## start LISTING

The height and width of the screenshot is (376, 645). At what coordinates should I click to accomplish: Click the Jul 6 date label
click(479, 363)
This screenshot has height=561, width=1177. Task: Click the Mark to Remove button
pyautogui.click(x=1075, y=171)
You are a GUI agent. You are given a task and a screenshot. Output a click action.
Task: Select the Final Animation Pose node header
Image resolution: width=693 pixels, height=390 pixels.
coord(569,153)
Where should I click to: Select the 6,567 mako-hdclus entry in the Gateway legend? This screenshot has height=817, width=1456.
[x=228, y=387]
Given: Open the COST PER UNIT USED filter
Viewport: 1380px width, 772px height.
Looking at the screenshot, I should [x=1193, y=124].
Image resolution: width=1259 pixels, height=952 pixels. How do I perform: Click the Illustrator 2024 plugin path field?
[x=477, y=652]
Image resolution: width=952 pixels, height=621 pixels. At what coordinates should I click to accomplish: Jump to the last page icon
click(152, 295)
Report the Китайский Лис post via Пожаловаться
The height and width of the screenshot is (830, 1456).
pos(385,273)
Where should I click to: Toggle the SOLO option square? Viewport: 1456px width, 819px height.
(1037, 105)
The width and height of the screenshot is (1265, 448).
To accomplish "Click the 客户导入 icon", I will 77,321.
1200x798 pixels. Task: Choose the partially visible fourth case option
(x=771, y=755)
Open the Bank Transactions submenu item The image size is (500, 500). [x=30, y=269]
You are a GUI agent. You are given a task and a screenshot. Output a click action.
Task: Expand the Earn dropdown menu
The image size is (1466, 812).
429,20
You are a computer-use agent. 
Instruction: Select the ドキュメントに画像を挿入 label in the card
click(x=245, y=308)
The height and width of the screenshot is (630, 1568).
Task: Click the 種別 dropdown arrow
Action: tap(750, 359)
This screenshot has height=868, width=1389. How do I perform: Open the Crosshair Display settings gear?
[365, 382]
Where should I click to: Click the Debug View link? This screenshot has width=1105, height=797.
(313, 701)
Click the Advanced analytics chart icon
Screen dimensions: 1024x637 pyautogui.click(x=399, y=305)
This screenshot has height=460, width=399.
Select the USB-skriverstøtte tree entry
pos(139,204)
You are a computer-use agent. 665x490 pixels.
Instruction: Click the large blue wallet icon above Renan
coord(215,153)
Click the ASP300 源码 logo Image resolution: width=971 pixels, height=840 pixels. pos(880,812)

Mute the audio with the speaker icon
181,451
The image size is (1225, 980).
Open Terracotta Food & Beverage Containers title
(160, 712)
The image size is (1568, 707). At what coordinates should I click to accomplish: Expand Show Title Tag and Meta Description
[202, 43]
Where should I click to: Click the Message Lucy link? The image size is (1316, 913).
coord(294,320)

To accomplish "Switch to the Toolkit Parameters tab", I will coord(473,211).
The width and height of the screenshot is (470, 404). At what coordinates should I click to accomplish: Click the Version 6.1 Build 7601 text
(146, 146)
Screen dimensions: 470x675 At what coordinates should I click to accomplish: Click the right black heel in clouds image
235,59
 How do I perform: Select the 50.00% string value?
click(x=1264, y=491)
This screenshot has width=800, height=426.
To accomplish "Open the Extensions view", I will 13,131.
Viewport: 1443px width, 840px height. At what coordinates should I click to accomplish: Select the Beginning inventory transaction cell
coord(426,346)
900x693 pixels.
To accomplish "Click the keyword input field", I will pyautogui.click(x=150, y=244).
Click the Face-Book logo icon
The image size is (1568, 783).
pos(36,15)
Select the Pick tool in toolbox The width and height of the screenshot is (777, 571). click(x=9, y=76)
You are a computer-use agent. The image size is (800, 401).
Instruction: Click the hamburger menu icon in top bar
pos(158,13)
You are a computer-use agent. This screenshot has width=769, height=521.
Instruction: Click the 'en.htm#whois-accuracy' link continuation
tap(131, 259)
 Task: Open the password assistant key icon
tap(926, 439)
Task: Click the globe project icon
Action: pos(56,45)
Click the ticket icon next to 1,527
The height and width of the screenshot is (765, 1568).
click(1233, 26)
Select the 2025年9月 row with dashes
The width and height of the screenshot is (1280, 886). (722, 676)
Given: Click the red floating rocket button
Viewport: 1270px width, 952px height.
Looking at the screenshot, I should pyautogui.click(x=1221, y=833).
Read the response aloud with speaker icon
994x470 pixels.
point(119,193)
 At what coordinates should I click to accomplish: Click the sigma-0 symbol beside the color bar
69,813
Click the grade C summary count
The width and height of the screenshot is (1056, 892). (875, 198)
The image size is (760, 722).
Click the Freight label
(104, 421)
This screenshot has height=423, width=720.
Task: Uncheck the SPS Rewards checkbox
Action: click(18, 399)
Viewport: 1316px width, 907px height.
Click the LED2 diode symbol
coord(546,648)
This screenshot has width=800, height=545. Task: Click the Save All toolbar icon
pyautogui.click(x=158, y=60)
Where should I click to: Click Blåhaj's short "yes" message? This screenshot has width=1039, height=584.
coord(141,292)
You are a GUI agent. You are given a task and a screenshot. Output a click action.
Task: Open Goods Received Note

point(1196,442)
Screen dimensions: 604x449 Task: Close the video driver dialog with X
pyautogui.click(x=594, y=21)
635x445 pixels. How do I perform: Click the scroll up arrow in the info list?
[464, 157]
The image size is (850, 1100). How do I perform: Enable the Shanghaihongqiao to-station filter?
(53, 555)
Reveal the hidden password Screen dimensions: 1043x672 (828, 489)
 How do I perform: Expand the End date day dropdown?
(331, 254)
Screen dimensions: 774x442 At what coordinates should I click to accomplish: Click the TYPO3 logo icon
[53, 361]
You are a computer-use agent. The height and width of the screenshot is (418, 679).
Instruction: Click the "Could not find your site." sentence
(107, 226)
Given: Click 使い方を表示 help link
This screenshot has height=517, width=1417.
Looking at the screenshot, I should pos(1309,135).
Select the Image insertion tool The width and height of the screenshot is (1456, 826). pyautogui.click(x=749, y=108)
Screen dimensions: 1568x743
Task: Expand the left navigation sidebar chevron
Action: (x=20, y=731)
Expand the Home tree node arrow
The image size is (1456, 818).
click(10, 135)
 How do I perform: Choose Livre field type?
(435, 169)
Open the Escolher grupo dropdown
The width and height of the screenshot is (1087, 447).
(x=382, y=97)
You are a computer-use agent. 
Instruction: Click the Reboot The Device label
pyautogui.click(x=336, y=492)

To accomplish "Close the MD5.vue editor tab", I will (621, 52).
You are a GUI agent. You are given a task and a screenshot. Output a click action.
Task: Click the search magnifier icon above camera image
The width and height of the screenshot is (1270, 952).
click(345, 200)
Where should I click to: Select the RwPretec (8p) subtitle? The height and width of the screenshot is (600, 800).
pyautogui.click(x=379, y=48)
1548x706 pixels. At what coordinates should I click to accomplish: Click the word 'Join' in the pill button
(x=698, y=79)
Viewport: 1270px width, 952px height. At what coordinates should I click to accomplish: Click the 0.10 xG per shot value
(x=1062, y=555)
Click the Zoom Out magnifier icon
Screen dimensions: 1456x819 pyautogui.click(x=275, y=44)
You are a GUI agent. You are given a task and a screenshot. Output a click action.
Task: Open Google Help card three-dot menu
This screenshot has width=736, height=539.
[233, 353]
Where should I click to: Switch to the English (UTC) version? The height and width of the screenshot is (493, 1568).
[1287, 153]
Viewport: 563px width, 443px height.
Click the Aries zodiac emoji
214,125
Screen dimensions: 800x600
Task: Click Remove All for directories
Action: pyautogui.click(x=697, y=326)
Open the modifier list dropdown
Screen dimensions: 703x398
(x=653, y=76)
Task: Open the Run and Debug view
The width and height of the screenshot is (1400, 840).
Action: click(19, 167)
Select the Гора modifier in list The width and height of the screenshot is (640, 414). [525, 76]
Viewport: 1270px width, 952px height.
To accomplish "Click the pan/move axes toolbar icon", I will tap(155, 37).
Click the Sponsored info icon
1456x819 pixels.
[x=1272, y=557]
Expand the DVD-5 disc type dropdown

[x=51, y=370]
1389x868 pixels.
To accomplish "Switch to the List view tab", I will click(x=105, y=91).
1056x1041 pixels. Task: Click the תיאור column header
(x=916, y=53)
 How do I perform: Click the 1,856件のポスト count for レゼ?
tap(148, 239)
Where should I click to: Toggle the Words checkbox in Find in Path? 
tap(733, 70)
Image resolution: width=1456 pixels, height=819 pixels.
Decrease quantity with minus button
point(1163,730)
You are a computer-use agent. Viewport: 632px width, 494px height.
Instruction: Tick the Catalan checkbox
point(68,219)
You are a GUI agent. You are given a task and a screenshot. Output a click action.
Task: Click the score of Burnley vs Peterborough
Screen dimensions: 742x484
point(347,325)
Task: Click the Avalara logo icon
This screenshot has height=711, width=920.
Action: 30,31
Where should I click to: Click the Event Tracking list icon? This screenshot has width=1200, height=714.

## end LISTING

• **GOAL OF THE EXERCISE**
Copy, without alteration, each line of the records above in which the word "count" appears.

• **RESULT**
Click the grade C summary count
 How do I perform: Click the 1,856件のポスト count for レゼ?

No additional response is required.